Individuals are extra more likely to exploit feminine AI companions than male ones — displaying that gender-based discrimination has an influence past human interactions.
A latest research, revealed Nov. 2 within the journal iScience, examined how folks different of their willingness to cooperate when human or AI companions got feminine, nonbinary, male, and no gender labels.
Researchers asked participants to play a well-known thought experiment called the “Prisoner’s Dilemma,” a recreation through which two gamers both select to cooperate with one another or work independently. In the event that they cooperate, each get the very best end result.
But when one chooses to cooperate and the opposite doesn’t, the participant who didn’t cooperate scores higher, providing an incentive for one to “exploit” the opposite. In the event that they each select to not cooperate, each gamers rating low.
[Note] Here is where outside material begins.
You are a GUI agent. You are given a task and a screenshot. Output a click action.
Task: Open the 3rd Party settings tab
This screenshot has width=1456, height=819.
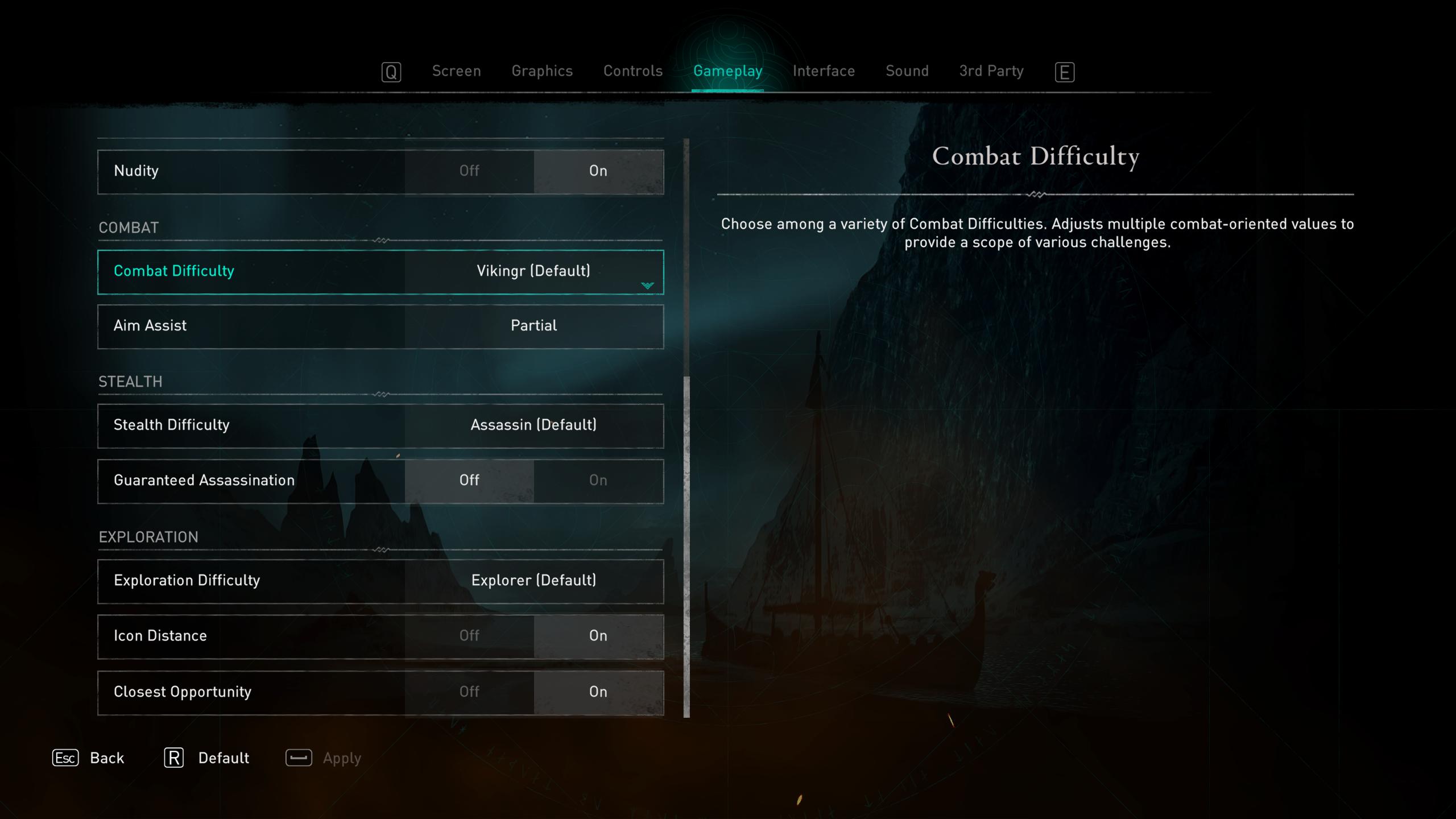click(990, 71)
Folks had been about 10% extra more likely to exploit an AI associate than a human one, the research confirmed. It additionally revealed that individuals had been extra more likely to cooperate with feminine, nonbinary and no-gender companions than male companions as a result of they anticipated the opposite participant to cooperate as nicely.
Folks had been much less more likely to cooperate with male companions as a result of they didn’t belief them to decide on cooperation, the research discovered — particularly feminine individuals, who had been extra more likely to cooperate with different “feminine” brokers than male-identified brokers, an impact referred to as “homophily.”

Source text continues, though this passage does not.